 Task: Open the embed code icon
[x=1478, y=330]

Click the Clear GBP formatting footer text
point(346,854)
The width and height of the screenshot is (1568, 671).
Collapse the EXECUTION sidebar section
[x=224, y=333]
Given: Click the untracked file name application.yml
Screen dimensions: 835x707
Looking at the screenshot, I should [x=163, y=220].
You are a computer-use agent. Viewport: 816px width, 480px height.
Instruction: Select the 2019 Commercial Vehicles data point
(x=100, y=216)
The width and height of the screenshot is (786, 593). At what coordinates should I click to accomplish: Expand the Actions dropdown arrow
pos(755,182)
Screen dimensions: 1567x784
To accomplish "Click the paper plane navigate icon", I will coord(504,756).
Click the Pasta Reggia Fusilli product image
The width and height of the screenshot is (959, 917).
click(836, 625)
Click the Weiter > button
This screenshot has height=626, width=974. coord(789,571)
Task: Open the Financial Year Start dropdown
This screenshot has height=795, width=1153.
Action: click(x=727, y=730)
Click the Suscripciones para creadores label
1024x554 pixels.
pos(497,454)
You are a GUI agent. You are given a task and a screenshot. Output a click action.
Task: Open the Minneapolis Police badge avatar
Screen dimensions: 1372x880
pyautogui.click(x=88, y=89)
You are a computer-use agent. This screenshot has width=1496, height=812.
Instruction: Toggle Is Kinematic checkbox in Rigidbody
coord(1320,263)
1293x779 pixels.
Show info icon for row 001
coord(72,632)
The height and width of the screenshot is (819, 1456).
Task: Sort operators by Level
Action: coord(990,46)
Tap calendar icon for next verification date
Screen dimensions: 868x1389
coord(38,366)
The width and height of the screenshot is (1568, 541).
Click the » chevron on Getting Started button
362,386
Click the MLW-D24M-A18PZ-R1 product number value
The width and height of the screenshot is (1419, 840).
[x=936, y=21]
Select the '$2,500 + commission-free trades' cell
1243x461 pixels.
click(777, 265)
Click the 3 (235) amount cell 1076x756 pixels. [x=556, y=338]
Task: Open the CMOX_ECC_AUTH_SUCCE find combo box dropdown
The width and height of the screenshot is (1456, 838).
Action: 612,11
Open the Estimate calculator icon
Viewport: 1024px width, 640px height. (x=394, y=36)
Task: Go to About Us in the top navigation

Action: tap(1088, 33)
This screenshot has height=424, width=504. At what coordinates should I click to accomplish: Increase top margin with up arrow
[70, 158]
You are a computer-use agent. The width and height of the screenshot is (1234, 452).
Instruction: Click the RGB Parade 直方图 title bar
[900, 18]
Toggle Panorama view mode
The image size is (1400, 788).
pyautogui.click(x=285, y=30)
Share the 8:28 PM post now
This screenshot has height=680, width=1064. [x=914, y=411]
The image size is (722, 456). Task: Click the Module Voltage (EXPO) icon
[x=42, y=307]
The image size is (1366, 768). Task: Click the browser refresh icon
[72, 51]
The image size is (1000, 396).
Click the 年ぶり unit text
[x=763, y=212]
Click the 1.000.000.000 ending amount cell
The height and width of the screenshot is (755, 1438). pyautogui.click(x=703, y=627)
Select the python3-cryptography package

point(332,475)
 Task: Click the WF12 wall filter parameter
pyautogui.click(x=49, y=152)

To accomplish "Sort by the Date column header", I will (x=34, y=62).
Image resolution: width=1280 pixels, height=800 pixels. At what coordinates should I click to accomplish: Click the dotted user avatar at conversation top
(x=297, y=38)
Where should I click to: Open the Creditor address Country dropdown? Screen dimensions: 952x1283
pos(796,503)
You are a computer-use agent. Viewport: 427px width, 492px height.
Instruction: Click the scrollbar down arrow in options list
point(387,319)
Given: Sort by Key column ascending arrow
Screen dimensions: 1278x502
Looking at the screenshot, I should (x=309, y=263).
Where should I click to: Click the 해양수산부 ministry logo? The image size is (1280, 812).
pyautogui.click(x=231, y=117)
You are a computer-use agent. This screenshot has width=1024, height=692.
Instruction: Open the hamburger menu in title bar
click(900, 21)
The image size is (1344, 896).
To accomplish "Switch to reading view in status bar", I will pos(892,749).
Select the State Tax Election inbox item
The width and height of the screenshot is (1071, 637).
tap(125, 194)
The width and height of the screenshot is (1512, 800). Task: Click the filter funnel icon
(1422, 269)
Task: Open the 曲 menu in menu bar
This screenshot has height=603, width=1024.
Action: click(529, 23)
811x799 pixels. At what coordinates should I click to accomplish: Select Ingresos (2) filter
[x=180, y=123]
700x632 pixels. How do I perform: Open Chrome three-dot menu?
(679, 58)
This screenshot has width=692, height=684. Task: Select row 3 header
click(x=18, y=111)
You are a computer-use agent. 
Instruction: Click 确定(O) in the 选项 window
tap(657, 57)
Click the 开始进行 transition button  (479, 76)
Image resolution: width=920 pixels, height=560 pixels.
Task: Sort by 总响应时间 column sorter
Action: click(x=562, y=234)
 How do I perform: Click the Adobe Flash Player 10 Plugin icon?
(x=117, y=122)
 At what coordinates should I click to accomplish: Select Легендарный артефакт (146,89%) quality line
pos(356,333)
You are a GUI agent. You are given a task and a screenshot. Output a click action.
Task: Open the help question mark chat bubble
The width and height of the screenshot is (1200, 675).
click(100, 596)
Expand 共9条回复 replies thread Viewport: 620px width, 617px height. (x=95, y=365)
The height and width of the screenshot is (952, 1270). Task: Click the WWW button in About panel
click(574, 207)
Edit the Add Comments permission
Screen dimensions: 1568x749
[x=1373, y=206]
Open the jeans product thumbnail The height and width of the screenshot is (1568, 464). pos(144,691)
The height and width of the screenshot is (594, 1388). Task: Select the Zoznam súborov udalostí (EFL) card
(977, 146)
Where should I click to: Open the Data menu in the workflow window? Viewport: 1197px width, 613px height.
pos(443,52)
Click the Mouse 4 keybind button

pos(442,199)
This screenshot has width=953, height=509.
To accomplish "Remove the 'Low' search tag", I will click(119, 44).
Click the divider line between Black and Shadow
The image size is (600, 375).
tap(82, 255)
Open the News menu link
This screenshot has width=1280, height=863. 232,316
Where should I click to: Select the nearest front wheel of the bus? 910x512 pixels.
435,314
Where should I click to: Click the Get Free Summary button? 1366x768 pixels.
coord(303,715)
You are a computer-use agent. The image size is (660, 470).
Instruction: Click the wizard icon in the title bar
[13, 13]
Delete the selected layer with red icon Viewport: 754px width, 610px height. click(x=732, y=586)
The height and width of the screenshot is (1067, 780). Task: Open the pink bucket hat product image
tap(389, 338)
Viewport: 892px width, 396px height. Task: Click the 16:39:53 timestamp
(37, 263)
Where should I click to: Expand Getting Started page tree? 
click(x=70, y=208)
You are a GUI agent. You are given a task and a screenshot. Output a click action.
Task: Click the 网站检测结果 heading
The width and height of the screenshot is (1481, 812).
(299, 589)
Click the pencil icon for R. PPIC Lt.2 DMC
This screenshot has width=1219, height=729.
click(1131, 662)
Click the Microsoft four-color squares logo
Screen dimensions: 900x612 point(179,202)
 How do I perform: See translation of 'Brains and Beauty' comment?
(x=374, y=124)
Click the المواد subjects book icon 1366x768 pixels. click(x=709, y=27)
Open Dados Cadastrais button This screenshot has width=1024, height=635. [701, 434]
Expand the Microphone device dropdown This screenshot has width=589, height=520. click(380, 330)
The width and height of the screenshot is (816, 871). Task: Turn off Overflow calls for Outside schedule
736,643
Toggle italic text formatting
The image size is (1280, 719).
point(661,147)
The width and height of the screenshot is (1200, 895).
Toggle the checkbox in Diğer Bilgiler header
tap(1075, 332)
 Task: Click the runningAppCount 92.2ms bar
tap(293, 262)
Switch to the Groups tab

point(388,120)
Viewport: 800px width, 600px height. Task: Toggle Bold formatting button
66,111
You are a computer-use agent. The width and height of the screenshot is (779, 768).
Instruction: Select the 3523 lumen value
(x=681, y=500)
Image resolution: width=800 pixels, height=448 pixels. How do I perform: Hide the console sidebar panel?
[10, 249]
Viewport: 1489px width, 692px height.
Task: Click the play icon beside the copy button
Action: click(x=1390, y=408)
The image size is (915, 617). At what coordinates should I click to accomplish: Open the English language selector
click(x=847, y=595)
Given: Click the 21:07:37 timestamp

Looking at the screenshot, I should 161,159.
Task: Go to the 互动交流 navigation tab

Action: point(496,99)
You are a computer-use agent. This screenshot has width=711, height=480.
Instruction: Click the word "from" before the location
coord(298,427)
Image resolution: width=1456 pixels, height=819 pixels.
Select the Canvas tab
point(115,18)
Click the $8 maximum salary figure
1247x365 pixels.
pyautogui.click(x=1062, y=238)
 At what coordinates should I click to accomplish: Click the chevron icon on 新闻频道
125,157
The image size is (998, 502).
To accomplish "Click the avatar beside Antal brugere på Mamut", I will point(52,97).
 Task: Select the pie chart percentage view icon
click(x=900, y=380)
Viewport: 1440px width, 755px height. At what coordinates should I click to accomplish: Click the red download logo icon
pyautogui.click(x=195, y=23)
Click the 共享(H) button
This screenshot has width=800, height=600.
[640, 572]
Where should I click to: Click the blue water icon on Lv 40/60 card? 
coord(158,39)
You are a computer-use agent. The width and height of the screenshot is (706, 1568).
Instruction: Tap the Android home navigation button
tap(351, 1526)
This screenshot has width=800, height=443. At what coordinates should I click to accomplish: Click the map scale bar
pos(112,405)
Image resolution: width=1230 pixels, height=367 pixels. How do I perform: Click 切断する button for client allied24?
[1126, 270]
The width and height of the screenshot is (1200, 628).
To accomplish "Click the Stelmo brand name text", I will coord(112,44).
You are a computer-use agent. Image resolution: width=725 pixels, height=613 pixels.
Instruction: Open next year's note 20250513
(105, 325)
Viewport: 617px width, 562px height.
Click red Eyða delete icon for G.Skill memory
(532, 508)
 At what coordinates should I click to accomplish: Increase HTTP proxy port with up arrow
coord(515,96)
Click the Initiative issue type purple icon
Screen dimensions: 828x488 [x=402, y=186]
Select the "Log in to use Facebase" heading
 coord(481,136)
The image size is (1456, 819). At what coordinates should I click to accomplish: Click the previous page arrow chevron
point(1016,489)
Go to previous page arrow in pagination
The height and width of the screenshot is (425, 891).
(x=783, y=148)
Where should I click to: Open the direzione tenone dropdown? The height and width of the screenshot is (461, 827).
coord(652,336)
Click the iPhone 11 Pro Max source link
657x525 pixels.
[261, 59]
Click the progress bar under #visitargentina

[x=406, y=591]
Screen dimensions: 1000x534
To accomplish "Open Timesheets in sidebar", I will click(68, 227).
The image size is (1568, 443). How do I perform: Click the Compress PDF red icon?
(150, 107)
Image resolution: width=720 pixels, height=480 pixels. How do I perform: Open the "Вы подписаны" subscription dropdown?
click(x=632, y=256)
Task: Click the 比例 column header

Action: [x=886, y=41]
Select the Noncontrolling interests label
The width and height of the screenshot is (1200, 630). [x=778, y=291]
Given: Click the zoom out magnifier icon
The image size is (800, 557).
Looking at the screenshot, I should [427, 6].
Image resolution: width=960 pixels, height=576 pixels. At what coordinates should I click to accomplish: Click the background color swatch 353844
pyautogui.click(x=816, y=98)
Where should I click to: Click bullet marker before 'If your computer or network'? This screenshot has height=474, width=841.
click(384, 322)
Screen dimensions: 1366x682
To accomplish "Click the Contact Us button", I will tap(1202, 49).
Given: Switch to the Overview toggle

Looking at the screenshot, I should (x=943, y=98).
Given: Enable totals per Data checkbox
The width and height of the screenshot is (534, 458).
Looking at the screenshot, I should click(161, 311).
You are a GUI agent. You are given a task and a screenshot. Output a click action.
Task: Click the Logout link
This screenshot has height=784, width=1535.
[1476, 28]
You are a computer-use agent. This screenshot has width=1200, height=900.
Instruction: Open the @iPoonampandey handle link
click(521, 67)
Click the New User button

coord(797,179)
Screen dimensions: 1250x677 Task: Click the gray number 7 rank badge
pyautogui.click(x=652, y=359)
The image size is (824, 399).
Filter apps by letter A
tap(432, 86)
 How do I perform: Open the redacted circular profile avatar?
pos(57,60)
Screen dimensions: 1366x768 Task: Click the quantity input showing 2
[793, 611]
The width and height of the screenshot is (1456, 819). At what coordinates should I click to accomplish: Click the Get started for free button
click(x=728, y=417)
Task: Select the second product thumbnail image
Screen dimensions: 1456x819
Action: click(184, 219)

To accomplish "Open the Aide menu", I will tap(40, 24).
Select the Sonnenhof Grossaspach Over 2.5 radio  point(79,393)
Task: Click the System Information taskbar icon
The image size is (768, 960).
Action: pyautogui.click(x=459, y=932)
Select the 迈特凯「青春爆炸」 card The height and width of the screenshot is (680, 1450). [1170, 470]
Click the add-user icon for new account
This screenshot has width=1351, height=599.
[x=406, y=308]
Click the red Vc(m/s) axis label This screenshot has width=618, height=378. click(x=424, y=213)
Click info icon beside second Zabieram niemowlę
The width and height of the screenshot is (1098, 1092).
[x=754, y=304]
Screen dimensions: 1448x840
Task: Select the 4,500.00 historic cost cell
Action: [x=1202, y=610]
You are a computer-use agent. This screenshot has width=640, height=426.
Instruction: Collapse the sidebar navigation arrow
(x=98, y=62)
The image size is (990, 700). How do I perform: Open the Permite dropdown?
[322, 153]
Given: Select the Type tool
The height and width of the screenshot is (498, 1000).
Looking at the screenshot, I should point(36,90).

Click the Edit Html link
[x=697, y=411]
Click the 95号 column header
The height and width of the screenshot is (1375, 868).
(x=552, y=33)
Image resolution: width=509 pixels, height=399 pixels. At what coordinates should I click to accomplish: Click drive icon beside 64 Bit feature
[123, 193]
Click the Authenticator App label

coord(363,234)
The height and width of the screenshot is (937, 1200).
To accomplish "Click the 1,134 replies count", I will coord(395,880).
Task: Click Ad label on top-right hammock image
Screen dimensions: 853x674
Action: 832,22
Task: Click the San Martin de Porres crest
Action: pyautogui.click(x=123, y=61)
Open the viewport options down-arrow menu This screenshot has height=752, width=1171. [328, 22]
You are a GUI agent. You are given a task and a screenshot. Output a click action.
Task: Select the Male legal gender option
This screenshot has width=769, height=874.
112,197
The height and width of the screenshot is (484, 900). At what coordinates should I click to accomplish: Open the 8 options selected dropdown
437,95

:: Exercise prompt ::
Scan the listing above, and wherever a line holds the string "second", copy that line.

:: Answer to the problem ::
Task: Select the second product thumbnail image
Click info icon beside second Zabieram niemowlę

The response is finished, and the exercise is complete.